Well everyone knows that long liquidation or short build up or long build up or short covering happens all the time in a market place. If you ask me who drives the Short covering then A bill a John and a Terry drive the short covering rally. In other words we do not know the names of people driving the rally but from the Profile we can assess what time frame players they are and what will be their likely behavior.
TPO Profile v/s Volume Profile
I always use TPO profile as the primary idea of Market Profile is to use time as a constant and price as a variable. When we look at the Market Profile Graphic we can estimate what the price is doing and where is it creating a value and what is the accepted fairest price of that range. The logic here is that
- PRICE ADVERTISES OPPORTUNITY
- TIME REGULATES THE OPPORTUNITY
- VOLUME REGULATES THE SUCCESS OR FAILURE OF THE ADVERTISED OPPORTUNITIES
So we do look at the volume created at the time of balance breaks or any reference levels breaks but using a Volume Profile will loose the importance of the above concept. There are many who use Volume Profile in place of TPO Profile but that is not what i would like to do.
Markets most of the time never do what you want them to do and when you want them to do. It never happens when you want it to happen. Just because you are paying for the equipment and data does not mean that you have to be in the trade all the time. Let the trade come to you. Listen to the markets. If you talk to the markets you are missing a big opportunity as the market does not listen 😉
Larger the gaps, lower the odds of the Gap getting filled on the same day or in a short run. They are created by long term players and they keep driving the markets in their favour till they have their strength. The worse thing you would want to do is to oppose the long term players. They have some serious money.
Algos are there and they are the ones who provide liquidity. Why would anyone be scared of liquidity.
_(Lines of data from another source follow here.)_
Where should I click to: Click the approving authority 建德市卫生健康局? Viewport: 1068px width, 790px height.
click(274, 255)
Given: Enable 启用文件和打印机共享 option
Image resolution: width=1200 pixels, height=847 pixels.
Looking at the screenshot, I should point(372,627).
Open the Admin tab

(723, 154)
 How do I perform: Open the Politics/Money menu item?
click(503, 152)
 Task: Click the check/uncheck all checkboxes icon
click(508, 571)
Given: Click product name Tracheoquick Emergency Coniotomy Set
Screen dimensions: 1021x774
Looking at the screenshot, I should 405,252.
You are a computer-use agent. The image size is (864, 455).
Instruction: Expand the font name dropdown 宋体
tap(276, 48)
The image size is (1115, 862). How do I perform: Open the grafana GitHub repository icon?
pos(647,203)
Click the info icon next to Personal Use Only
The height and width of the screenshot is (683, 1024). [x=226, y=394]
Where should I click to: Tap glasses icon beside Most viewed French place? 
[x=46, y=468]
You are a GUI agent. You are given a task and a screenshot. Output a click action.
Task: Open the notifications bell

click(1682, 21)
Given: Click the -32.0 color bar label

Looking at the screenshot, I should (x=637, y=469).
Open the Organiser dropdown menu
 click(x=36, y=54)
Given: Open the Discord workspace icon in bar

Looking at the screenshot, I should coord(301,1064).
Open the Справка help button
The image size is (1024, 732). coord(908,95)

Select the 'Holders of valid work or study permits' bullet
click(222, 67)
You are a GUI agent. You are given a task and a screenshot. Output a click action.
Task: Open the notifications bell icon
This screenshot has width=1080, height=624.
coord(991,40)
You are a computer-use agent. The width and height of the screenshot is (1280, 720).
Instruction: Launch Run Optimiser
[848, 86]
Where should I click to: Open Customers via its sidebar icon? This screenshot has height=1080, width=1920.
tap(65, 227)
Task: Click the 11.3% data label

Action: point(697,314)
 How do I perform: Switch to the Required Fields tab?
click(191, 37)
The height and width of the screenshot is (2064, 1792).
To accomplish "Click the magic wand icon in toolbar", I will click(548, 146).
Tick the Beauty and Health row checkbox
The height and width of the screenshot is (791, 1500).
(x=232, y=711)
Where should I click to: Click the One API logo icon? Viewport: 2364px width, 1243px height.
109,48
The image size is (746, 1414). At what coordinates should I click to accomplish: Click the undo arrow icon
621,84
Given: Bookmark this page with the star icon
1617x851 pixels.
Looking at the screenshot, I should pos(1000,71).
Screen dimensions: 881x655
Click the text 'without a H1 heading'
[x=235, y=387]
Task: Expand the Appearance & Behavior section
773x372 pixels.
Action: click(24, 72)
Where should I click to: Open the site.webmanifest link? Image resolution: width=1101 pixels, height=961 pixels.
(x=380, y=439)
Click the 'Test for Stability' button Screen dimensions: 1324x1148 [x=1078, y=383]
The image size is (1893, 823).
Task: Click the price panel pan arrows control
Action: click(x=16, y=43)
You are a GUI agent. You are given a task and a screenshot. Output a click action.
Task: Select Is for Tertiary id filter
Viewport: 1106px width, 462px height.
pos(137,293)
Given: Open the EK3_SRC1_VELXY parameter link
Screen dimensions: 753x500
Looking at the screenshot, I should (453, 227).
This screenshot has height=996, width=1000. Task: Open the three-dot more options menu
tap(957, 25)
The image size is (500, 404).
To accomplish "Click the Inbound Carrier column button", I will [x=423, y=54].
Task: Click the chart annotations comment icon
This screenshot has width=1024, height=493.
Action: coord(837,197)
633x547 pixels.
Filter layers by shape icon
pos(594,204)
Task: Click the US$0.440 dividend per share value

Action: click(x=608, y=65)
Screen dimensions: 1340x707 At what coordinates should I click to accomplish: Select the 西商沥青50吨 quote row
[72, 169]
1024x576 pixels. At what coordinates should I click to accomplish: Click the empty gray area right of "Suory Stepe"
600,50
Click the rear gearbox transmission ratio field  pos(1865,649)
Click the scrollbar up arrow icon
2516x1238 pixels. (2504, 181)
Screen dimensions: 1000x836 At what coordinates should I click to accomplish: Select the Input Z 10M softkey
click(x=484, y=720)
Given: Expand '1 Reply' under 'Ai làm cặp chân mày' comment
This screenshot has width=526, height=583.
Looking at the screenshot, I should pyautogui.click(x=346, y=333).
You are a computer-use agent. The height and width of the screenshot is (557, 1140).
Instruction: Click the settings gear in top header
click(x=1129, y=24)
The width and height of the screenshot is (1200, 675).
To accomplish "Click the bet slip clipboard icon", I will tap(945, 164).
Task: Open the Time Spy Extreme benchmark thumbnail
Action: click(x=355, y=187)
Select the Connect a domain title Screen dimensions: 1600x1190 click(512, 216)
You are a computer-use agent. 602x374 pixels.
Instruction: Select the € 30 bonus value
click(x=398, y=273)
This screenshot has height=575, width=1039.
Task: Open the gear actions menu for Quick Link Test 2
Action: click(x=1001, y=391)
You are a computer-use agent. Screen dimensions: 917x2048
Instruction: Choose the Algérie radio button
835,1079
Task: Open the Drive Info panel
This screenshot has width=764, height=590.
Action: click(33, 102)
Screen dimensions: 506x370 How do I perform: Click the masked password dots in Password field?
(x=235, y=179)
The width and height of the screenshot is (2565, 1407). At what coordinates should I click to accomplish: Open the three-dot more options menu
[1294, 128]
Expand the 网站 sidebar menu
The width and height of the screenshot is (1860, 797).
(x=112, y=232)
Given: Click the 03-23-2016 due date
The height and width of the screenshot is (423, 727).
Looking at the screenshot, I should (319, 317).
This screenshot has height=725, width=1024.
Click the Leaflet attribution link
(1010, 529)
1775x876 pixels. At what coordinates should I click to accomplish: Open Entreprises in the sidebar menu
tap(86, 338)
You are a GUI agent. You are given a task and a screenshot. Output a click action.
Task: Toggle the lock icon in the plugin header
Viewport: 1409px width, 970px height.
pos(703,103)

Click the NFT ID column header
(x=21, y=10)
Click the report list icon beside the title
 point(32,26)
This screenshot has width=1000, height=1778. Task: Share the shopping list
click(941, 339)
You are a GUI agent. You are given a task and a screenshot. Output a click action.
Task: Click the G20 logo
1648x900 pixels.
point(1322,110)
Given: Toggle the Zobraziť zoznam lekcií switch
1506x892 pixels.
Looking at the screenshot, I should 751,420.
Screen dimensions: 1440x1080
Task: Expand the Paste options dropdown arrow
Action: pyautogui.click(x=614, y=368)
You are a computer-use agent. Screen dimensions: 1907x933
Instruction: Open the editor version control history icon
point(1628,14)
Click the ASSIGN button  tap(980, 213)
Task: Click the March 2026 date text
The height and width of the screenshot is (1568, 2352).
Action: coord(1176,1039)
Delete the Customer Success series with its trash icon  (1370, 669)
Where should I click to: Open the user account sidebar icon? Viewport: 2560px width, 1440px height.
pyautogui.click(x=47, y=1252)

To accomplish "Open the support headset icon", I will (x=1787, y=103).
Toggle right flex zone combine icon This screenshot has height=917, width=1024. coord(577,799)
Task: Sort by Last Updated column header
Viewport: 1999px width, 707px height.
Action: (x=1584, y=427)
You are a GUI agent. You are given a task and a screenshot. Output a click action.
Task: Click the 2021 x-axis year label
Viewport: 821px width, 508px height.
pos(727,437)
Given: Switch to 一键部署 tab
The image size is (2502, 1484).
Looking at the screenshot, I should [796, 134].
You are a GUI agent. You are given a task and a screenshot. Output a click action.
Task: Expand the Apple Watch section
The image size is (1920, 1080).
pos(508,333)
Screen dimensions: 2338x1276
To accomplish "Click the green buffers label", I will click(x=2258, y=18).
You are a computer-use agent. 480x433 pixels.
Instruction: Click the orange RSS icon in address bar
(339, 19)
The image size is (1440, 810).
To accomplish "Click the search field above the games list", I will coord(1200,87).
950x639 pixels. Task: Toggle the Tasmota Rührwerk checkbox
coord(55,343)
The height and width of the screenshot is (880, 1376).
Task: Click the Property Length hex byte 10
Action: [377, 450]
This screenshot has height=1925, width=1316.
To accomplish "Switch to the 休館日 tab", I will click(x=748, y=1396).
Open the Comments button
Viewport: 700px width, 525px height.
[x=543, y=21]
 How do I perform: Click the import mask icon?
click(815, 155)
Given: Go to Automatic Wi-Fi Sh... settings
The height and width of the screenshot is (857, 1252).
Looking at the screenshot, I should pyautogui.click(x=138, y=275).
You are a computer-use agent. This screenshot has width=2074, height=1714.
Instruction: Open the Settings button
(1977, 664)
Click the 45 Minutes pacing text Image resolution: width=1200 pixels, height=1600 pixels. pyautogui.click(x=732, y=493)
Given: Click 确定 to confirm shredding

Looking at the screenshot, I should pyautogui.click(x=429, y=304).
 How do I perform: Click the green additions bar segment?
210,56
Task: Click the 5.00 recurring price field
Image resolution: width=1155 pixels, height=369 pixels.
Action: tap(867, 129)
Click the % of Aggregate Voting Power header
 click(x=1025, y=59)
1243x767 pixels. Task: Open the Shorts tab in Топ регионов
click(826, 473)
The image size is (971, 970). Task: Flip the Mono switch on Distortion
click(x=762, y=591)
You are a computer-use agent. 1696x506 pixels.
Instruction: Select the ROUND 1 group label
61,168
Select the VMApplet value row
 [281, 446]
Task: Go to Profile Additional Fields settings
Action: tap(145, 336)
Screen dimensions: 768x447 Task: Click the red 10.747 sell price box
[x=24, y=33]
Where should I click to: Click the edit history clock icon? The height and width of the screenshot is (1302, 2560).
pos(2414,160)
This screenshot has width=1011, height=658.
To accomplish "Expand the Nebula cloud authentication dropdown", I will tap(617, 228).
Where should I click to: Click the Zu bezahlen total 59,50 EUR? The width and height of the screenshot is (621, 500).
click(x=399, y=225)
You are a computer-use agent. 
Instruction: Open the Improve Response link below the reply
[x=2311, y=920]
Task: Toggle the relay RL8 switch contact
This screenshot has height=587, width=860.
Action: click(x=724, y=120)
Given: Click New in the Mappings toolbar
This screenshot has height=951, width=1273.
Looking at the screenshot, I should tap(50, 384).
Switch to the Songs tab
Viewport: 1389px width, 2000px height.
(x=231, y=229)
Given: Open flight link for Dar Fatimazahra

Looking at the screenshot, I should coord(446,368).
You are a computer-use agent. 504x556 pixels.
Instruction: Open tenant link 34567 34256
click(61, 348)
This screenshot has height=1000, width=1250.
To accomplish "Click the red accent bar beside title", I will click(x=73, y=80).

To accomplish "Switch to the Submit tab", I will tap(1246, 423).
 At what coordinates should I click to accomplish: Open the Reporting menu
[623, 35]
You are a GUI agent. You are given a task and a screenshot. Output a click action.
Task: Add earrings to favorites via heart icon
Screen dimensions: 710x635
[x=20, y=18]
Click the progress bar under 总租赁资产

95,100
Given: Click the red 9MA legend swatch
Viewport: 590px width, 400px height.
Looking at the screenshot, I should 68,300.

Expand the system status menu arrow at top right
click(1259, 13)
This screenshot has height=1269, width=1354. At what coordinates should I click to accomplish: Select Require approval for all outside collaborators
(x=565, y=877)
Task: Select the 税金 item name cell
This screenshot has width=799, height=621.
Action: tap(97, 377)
Few people tried to code algos based on Market Profile levels and they failed as Market Profile is dynamic approach and not a rule based approach that can be coded efficiently.
Economic Data Announcement
Its important to know the date and time of the important Economic data releases but the numbers and their impact are not so important as the market participants, mostly Day time frame and short term traders react to such economic data releases and that is visible on charts so we are better off trading whats there on the charts.
At the end of the event I presented Jim with a memento of his portrait made up of Market Profile letters. Could not think of a better gift to the legend.
The number one thing that kills traders is Cognitive Dissonance. You don’t want to believe the market – Jim Dalton
Do not try to teach the market a lesson – Jim Dalton
And last but not the least, Jim’s take on the US markets in an excusive interview with CNBC – TV18 came as a surprise as Jim generally does not do interviews.
I am still trying to internalize the precious information shared by him and making efforts to use it to the best of my benefit.